Homology modeling and molecular dynamics dimulation study of β carbonic anhydrase of Ascaris lumbricoides.

Abstract

Ascaris lumbricoides is the prevalent parasite causing ascariasis by infecting the human alimentary tract. This is common in the jejunum of small intestine. Therefore, it is of interest to describe the target protein β Carbonic Anhydrase involved in Ascariasis. Carbonic anhydrase (CAs, the metallo enzymes) is encoded by six evolutionary divergent gene families α, β,γ, δ, ζ, and η, which contain zinc ion in their catalytic active site. β-CA is found in plants, algae, fungi, bacteria, protozoans, arthropods, and nematodes and completely absent in vertebrate genomes. The absence of β-CA protein in vertebrate makes the enzyme an important target for inhibitory studies against helminthic infection. The sequence to function related information and 3D structure data for β-CA of Ascaris lumbricoides is not available.
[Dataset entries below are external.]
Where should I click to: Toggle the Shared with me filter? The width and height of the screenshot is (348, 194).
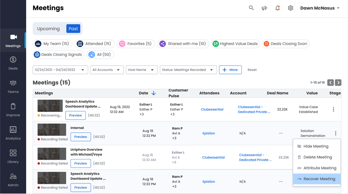(x=183, y=44)
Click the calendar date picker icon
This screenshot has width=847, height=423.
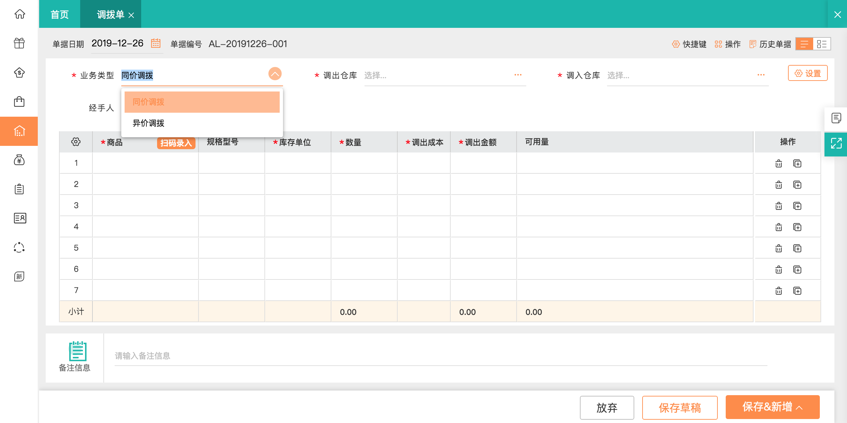(156, 44)
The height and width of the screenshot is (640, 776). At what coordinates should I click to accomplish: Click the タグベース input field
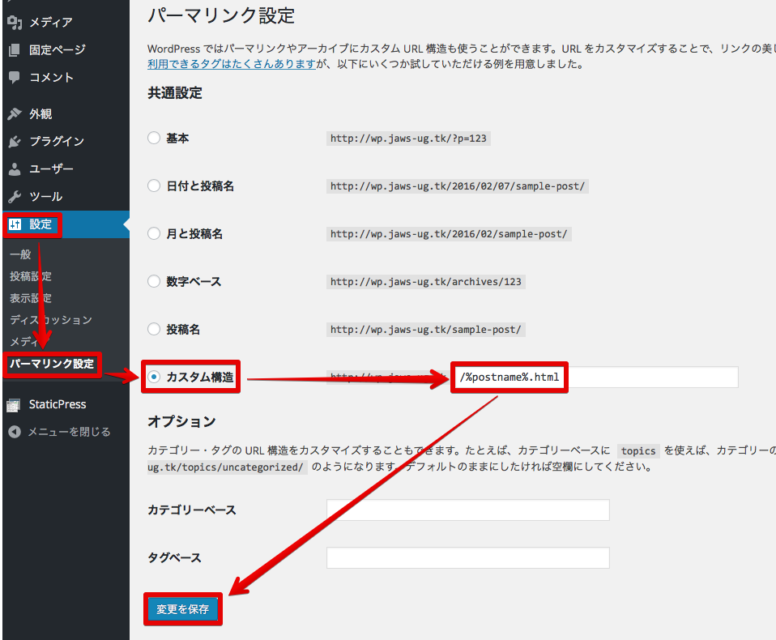[467, 557]
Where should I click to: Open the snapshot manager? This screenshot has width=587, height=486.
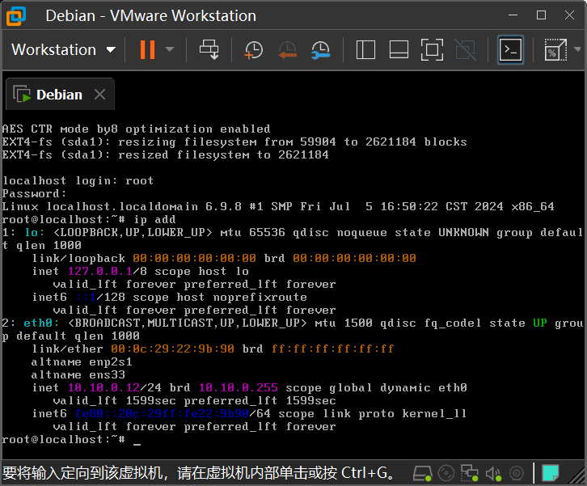tap(320, 50)
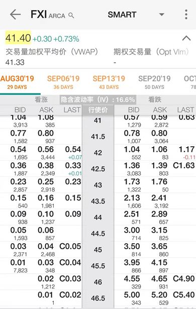Screen dimensions: 196x309
Task: Select SMART exchange label
Action: pyautogui.click(x=122, y=15)
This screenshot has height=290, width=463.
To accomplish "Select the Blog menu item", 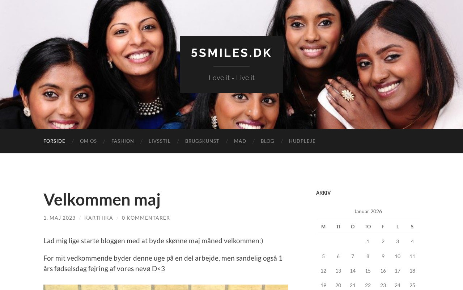I will 268,141.
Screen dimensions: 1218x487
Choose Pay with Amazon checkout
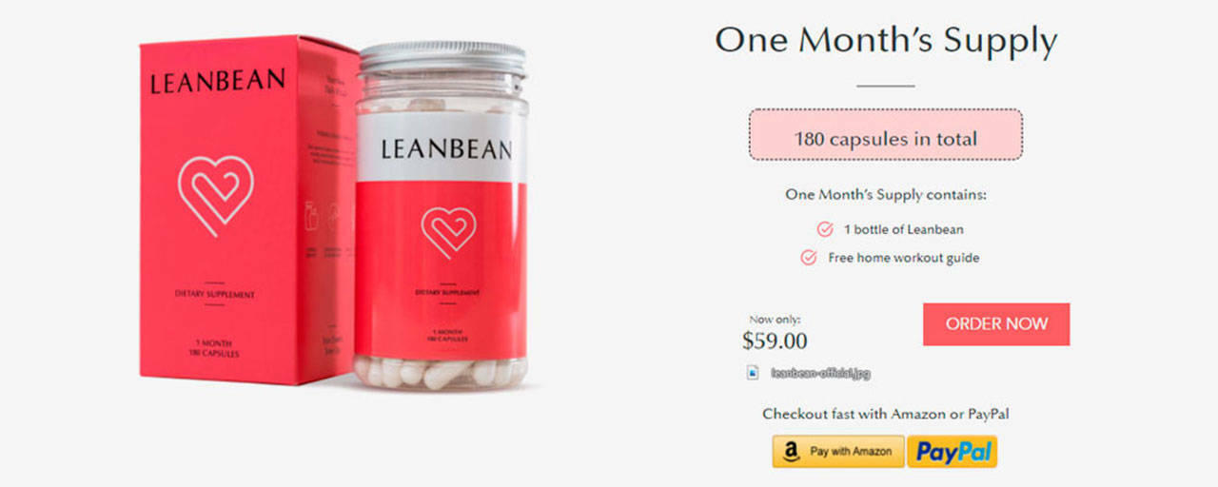pos(838,452)
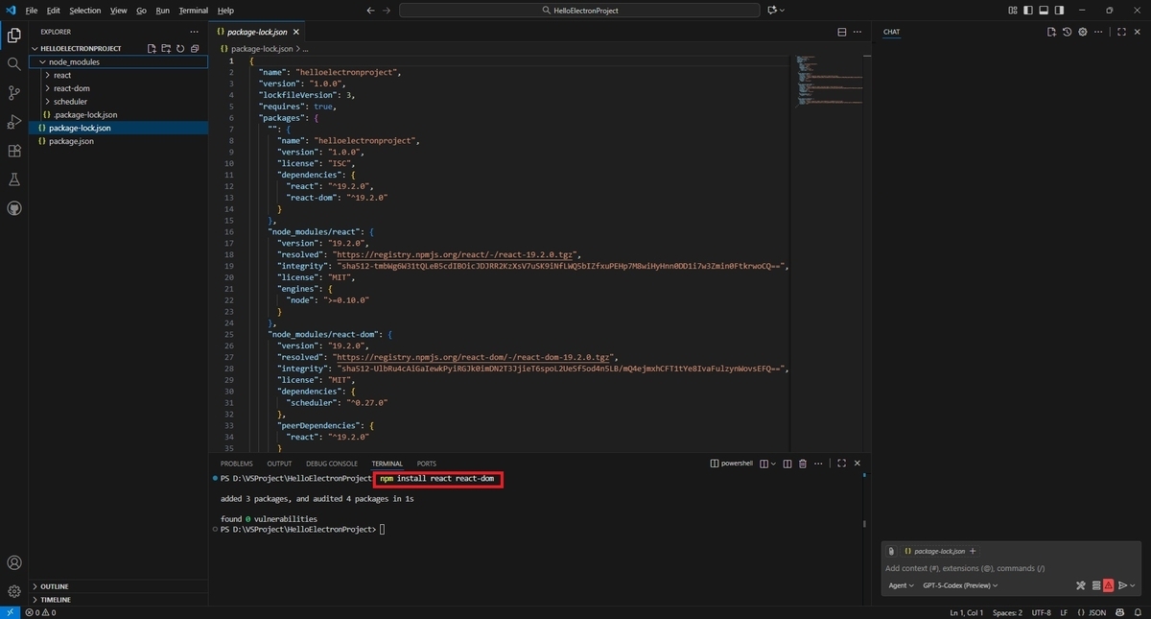1151x619 pixels.
Task: Click the Refresh Explorer icon
Action: tap(180, 48)
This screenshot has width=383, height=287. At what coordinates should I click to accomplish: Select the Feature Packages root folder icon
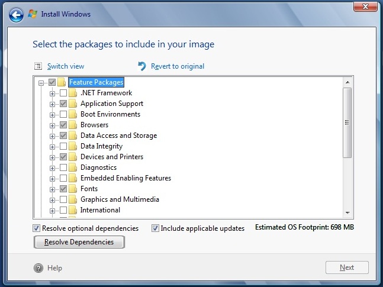[62, 82]
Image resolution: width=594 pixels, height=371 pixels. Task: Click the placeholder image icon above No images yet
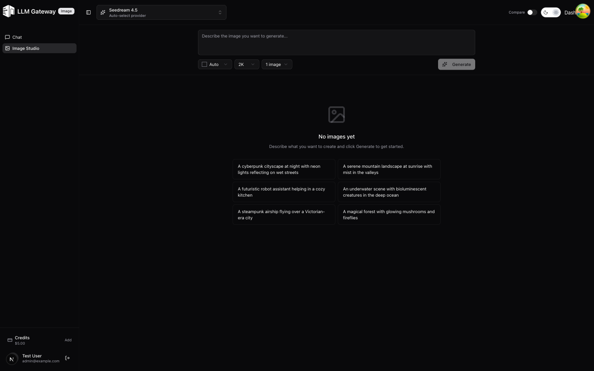tap(336, 115)
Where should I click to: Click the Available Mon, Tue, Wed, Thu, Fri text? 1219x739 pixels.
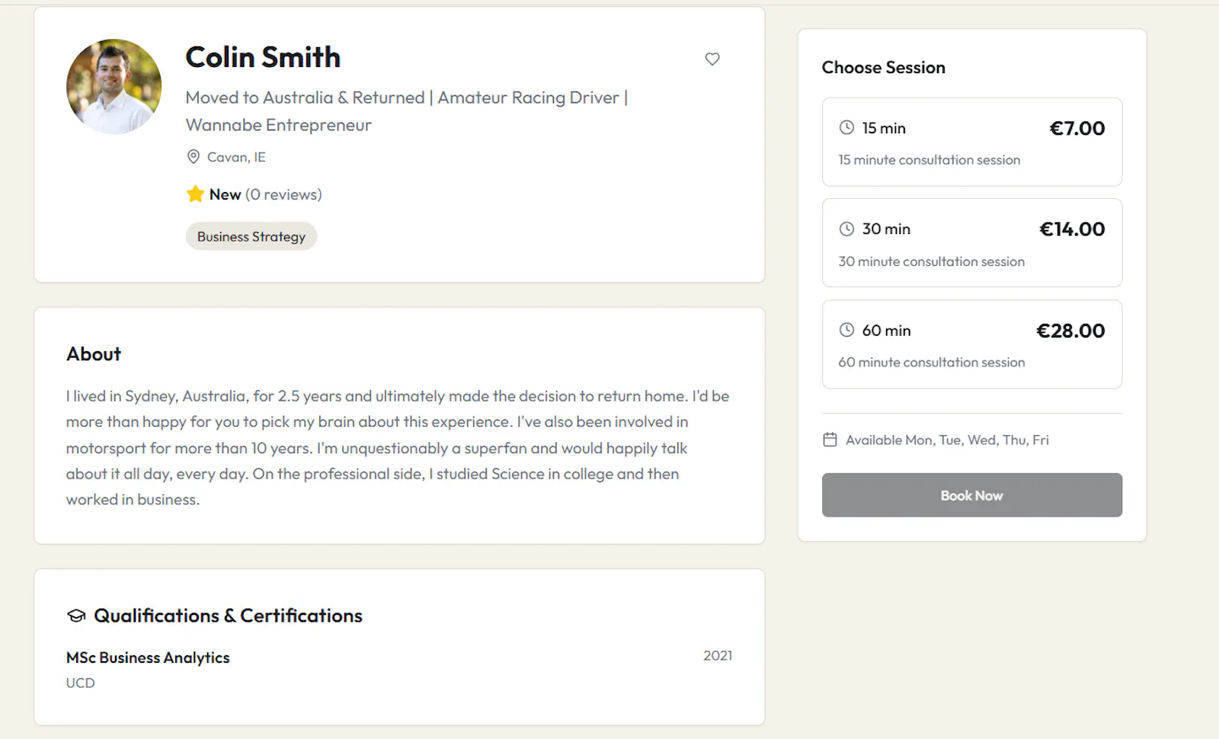point(947,440)
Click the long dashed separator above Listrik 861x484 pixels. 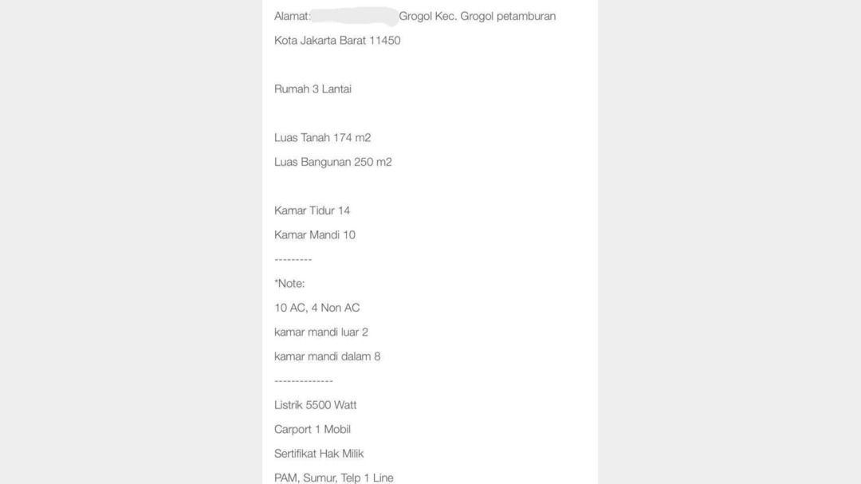point(303,381)
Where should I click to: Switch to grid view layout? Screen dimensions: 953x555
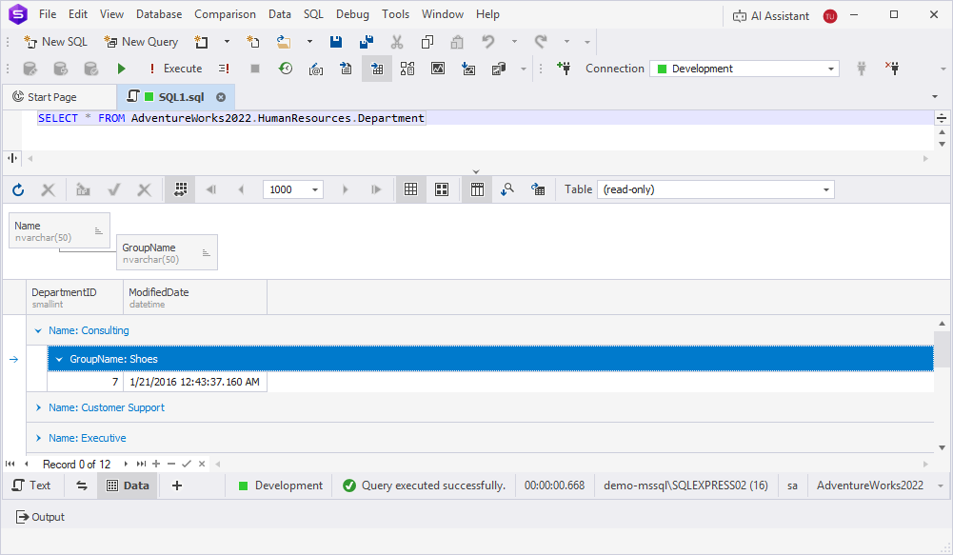pos(411,189)
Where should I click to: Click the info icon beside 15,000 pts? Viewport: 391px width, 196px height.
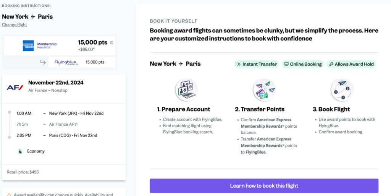point(111,43)
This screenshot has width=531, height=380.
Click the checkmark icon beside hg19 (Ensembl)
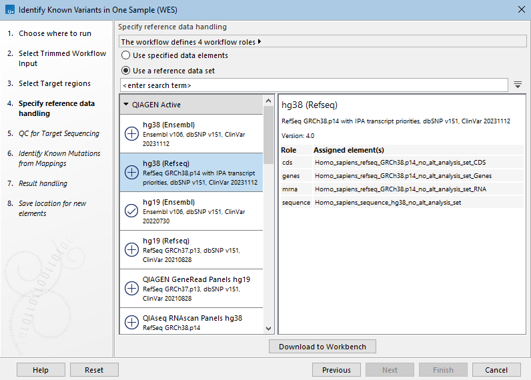[x=132, y=211]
Hence, we modeled the 3D structure (using PRIME) for the molecular dynamics and simulation studies (using the Desmond of Schrodinger software) and interaction analysis (using STRING database). The β-CA protein found to be interacting with carbonic anhydrase protein family along with T27A3, alh13, mtp18, T22F3, gcy29 proteins. These results provide insights for the understanding of the functional and biological roles played by β CA. Hence, this data is useful for the design of drugs for Ascariasis.